The question of hybrids among species of plants is one which continues to be of considerable interest with scientific men. Some time since M. Naudin, of the plant garden at Paris made extended experiments with hybrids between distinct species, and found that the notion of the sterility of hybrids drawn from two or three cases in the animal kingdom was not borne out by his facts. He found over three-fourths of his seedlings fertile. Even this proportion is widening, and it is now believed that there is no more sterility between hybrids than we find often between individuals of the same species, and therefore when we find a sterile hybrid it is not because it is a hybrid. In orchideae the number of hybrid species is continually on the increase, and, so far as we know, all are fertile. We give with this another illustration.

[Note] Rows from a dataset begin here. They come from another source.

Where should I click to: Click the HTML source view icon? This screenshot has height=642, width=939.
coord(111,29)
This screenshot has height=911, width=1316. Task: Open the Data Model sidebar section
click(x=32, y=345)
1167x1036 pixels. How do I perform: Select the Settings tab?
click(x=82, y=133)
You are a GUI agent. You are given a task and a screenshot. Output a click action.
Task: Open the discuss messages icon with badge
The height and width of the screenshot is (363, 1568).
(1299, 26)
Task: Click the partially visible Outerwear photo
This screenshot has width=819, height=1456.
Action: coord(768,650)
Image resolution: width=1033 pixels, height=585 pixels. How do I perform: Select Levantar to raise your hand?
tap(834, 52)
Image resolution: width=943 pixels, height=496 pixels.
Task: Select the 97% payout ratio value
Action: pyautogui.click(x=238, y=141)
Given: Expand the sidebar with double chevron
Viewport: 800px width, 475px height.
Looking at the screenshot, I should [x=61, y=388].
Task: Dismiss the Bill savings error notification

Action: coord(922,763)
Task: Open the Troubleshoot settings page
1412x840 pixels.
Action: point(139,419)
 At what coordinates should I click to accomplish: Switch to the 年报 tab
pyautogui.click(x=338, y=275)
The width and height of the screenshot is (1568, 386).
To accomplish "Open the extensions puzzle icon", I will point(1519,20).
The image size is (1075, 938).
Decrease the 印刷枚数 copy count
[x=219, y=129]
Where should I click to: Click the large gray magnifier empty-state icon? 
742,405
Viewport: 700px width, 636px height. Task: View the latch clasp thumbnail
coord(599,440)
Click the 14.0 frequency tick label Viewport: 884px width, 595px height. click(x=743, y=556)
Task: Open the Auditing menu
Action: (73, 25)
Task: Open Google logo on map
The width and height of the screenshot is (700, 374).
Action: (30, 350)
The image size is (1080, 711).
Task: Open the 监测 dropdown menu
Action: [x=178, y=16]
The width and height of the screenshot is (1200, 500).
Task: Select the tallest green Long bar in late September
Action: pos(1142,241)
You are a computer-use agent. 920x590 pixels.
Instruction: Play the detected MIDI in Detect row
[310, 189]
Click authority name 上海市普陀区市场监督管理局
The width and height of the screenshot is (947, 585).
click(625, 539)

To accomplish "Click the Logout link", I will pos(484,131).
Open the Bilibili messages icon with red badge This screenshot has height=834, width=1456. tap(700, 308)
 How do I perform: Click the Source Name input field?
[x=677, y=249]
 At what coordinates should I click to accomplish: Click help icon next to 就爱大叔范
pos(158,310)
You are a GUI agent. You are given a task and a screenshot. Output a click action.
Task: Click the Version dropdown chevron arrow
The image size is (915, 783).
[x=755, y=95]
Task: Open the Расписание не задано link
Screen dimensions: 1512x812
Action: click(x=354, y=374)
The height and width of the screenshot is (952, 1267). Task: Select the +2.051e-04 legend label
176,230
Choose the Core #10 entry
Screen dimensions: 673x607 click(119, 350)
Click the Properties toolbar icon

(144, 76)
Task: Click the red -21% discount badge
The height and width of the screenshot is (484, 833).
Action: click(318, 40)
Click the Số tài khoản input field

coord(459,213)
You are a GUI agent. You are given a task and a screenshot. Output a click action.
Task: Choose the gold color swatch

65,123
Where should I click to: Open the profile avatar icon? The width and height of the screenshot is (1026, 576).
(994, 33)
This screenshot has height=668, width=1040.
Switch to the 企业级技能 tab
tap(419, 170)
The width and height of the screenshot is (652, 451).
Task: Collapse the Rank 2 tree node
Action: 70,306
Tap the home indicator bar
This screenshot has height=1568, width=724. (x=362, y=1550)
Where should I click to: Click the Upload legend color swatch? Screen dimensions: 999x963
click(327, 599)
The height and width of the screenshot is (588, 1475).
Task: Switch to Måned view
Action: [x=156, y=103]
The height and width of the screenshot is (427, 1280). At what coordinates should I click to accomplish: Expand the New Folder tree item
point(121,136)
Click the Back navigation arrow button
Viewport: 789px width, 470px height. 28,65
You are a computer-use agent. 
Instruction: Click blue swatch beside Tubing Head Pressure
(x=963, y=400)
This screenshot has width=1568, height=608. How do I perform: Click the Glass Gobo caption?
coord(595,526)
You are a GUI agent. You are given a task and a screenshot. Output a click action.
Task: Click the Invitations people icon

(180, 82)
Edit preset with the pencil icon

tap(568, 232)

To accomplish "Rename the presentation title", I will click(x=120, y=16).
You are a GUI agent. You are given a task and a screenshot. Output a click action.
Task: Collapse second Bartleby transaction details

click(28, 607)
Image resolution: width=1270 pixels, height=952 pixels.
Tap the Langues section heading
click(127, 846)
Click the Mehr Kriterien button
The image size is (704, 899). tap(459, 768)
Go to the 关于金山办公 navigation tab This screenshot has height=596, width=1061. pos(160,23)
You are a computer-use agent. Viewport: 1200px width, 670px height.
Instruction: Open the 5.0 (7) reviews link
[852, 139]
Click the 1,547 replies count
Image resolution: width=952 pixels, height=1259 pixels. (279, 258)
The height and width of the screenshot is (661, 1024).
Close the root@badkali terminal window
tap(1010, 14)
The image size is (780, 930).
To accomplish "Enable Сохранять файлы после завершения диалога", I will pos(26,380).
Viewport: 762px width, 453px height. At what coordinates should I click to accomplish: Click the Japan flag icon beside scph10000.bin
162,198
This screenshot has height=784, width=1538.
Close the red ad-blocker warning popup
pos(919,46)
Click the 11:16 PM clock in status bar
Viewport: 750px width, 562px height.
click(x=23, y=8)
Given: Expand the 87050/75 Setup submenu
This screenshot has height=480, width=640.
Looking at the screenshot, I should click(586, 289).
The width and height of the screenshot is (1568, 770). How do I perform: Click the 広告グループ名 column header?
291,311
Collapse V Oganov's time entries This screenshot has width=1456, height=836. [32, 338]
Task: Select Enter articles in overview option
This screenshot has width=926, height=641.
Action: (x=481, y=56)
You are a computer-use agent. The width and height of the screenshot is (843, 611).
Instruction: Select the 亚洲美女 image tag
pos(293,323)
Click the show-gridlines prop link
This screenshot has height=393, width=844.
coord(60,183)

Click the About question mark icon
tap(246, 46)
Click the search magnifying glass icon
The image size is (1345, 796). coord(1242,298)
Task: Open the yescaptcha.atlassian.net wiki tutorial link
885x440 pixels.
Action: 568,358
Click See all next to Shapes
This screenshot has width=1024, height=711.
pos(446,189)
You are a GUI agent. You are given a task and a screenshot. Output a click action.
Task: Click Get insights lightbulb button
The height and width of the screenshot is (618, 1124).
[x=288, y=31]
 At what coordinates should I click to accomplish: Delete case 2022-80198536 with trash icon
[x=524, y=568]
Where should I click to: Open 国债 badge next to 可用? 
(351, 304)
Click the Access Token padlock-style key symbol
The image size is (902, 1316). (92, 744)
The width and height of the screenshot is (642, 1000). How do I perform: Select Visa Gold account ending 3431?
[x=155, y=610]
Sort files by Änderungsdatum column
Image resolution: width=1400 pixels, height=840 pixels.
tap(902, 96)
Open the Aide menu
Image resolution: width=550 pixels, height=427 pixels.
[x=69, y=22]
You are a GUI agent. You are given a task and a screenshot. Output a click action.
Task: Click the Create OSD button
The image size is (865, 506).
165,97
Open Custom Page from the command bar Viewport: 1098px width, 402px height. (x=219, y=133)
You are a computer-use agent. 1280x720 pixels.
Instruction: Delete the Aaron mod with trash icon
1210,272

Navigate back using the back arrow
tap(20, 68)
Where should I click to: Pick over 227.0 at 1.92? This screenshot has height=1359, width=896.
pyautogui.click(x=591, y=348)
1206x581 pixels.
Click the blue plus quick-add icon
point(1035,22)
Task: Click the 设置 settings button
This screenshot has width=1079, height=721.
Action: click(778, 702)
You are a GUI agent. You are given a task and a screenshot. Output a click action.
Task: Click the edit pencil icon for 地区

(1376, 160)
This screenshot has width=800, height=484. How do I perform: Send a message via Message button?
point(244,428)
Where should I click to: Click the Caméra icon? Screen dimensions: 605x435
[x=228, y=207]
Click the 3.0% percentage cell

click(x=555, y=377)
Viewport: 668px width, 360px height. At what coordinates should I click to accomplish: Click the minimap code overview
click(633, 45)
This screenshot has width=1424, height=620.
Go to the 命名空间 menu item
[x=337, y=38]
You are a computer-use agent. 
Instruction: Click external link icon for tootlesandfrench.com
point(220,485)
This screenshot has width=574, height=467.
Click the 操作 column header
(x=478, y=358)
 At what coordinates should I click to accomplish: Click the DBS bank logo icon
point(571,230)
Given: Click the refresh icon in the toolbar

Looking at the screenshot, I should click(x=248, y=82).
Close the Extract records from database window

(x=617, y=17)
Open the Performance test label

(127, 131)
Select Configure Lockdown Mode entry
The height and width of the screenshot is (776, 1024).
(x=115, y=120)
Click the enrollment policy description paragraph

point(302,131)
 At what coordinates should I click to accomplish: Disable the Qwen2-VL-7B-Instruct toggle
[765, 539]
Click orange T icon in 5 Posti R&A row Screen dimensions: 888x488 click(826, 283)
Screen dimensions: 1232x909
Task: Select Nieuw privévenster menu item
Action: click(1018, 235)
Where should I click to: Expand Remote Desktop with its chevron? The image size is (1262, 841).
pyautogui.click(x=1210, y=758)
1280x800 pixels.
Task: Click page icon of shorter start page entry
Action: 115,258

It has been named Cypripedium Microchilum by the raisers, Messrs. Veitch & Son, of Chelsea, near London. It is a pretty and distinct hybrid from Cypripedium niveum and Cypripedium Drurii. The flower is broader than that of Cypripedium niveum, the upper sepal more pointed, the petals not so broad and directed more downwards.

The upper sepal is white and has several dark cinnamon stripes outside, of which the middle one only is conspicuous inside; the petals are also white, and have a dark crimson middle line and lines of small spots; the lip is nearly as in Cypripedium Drurii, white, veined with pale green, but very small.

Cypripedium microchilum.

Cypripedium microchilum.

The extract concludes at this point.